-- BEGIN Record set --

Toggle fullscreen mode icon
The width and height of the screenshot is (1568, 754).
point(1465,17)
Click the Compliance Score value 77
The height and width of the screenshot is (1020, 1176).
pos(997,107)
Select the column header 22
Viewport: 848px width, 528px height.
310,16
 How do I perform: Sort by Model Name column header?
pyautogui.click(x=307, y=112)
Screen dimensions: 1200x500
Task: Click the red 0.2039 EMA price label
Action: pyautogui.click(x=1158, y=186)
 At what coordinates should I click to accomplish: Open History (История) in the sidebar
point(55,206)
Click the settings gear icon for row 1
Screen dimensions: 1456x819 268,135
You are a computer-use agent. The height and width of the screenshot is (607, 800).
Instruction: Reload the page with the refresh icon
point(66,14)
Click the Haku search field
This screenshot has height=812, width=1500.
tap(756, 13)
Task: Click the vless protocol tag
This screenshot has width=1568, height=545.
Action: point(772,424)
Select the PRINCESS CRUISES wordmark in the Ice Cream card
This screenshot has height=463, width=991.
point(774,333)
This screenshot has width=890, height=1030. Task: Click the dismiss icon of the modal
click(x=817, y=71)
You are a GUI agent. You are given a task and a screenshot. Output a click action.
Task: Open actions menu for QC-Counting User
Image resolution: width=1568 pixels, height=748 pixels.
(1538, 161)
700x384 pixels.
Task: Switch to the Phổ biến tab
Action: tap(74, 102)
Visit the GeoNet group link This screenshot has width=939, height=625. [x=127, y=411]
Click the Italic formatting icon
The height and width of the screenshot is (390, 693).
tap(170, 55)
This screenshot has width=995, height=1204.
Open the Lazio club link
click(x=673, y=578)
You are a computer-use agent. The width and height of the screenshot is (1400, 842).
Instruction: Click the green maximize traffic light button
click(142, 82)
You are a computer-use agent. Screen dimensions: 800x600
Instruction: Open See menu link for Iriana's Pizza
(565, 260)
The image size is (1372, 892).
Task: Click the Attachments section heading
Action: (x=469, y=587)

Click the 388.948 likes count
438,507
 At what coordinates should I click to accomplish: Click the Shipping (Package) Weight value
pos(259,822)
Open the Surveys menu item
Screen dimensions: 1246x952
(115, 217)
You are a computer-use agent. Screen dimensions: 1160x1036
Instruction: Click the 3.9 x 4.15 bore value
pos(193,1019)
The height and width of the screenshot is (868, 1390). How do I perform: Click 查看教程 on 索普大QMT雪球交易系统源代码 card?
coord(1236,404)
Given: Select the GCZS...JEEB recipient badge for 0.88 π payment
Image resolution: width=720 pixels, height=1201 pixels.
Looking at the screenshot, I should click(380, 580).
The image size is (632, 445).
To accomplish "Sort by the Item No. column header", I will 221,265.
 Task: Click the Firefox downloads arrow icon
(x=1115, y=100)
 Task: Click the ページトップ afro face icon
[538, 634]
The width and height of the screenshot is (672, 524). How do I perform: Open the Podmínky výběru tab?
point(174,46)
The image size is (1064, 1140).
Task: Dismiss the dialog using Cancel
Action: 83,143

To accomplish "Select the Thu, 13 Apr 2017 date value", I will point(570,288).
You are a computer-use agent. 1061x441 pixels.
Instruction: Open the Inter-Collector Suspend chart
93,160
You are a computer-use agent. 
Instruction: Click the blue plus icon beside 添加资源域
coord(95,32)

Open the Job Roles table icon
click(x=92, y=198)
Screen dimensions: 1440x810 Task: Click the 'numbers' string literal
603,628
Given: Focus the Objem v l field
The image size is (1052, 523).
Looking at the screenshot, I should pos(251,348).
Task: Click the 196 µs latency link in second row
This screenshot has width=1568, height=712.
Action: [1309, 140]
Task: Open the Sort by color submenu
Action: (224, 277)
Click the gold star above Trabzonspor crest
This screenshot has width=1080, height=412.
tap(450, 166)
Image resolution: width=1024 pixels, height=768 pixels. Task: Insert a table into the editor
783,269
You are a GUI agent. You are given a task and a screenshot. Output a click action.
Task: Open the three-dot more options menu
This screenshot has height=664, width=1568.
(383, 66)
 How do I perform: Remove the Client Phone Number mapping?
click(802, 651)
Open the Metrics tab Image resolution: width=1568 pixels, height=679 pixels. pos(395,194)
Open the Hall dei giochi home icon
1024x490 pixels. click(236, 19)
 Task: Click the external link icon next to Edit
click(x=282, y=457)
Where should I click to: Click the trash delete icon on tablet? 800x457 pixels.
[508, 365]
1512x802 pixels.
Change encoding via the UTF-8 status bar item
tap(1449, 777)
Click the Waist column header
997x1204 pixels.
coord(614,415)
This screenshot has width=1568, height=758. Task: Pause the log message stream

-- END Record set --

#### Exercise objective:
Output the listing as a numbered list, one line per entry, leaving out blank lines.

#### Written response:
1. Toggle fullscreen mode icon
2. The width and height of the screenshot is (1568, 754).
3. point(1465,17)
4. Click the Compliance Score value 77
5. The height and width of the screenshot is (1020, 1176).
6. pos(997,107)
7. Select the column header 22
8. Viewport: 848px width, 528px height.
9. 310,16
10.  How do I perform: Sort by Model Name column header?
11. pyautogui.click(x=307, y=112)
12. Screen dimensions: 1200x500
13. Task: Click the red 0.2039 EMA price label
14. Action: pyautogui.click(x=1158, y=186)
15.  At what coordinates should I click to accomplish: Open History (История) in the sidebar
16. point(55,206)
17. Click the settings gear icon for row 1
18. Screen dimensions: 1456x819 268,135
19. You are a computer-use agent. The height and width of the screenshot is (607, 800).
20. Instruction: Reload the page with the refresh icon
21. point(66,14)
22. Click the Haku search field
23. This screenshot has height=812, width=1500.
24. tap(756, 13)
25. Task: Click the vless protocol tag
26. This screenshot has width=1568, height=545.
27. Action: point(772,424)
28. Select the PRINCESS CRUISES wordmark in the Ice Cream card
29. This screenshot has height=463, width=991.
30. point(774,333)
31. This screenshot has width=890, height=1030. Task: Click the dismiss icon of the modal
32. click(x=817, y=71)
33. You are a GUI agent. You are given a task and a screenshot. Output a click action.
34. Task: Open actions menu for QC-Counting User
35. Image resolution: width=1568 pixels, height=748 pixels.
36. (1538, 161)
37. 700x384 pixels.
38. Task: Switch to the Phổ biến tab
39. Action: tap(74, 102)
40. Visit the GeoNet group link This screenshot has width=939, height=625. [x=127, y=411]
41. Click the Italic formatting icon
42. The height and width of the screenshot is (390, 693).
43. tap(170, 55)
44. This screenshot has width=995, height=1204.
45. Open the Lazio club link
46. click(x=673, y=578)
47. You are a computer-use agent. The width and height of the screenshot is (1400, 842).
48. Instruction: Click the green maximize traffic light button
49. click(142, 82)
50. You are a computer-use agent. Screen dimensions: 800x600
51. Instruction: Open See menu link for Iriana's Pizza
52. (565, 260)
53. The image size is (1372, 892).
54. Task: Click the Attachments section heading
55. Action: (x=469, y=587)
56. Click the 388.948 likes count
57. 438,507
58.  At what coordinates should I click to accomplish: Click the Shipping (Package) Weight value
59. pos(259,822)
60. Open the Surveys menu item
61. Screen dimensions: 1246x952
62. (115, 217)
63. You are a computer-use agent. Screen dimensions: 1160x1036
64. Instruction: Click the 3.9 x 4.15 bore value
65. pos(193,1019)
66. The height and width of the screenshot is (868, 1390). How do I perform: Click 查看教程 on 索普大QMT雪球交易系统源代码 card?
67. coord(1236,404)
68. Given: Select the GCZS...JEEB recipient badge for 0.88 π payment
69. Image resolution: width=720 pixels, height=1201 pixels.
70. Looking at the screenshot, I should click(380, 580).
71. The image size is (632, 445).
72. To accomplish "Sort by the Item No. column header", I will 221,265.
73.  Task: Click the Firefox downloads arrow icon
74. (x=1115, y=100)
75.  Task: Click the ページトップ afro face icon
76. [538, 634]
77. The width and height of the screenshot is (672, 524). How do I perform: Open the Podmínky výběru tab?
78. point(174,46)
79. The image size is (1064, 1140).
80. Task: Dismiss the dialog using Cancel
81. Action: 83,143
82. To accomplish "Select the Thu, 13 Apr 2017 date value", I will point(570,288).
83. You are a computer-use agent. 1061x441 pixels.
84. Instruction: Open the Inter-Collector Suspend chart
85. 93,160
86. You are a computer-use agent. 
87. Instruction: Click the blue plus icon beside 添加资源域
88. coord(95,32)
89. Open the Job Roles table icon
90. click(x=92, y=198)
91. Screen dimensions: 1440x810 Task: Click the 'numbers' string literal
92. 603,628
93. Given: Focus the Objem v l field
94. The image size is (1052, 523).
95. Looking at the screenshot, I should pos(251,348).
96. Task: Click the 196 µs latency link in second row
97. This screenshot has width=1568, height=712.
98. Action: [1309, 140]
99. Task: Open the Sort by color submenu
100. Action: (224, 277)
101. Click the gold star above Trabzonspor crest
102. This screenshot has width=1080, height=412.
103. tap(450, 166)
104. Image resolution: width=1024 pixels, height=768 pixels. Task: Insert a table into the editor
105. 783,269
106. You are a GUI agent. You are given a task and a screenshot. Output a click action.
107. Task: Open the three-dot more options menu
108. This screenshot has height=664, width=1568.
109. (383, 66)
110.  How do I perform: Remove the Client Phone Number mapping?
111. click(802, 651)
112. Open the Metrics tab Image resolution: width=1568 pixels, height=679 pixels. pos(395,194)
113. Open the Hall dei giochi home icon
114. 1024x490 pixels. click(236, 19)
115.  Task: Click the external link icon next to Edit
116. click(x=282, y=457)
117. Where should I click to: Click the trash delete icon on tablet? 800x457 pixels.
118. [508, 365]
119. 1512x802 pixels.
120. Change encoding via the UTF-8 status bar item
121. tap(1449, 777)
122. Click the Waist column header
123. 997x1204 pixels.
124. coord(614,415)
125. This screenshot has width=1568, height=758. Task: Pause the log message stream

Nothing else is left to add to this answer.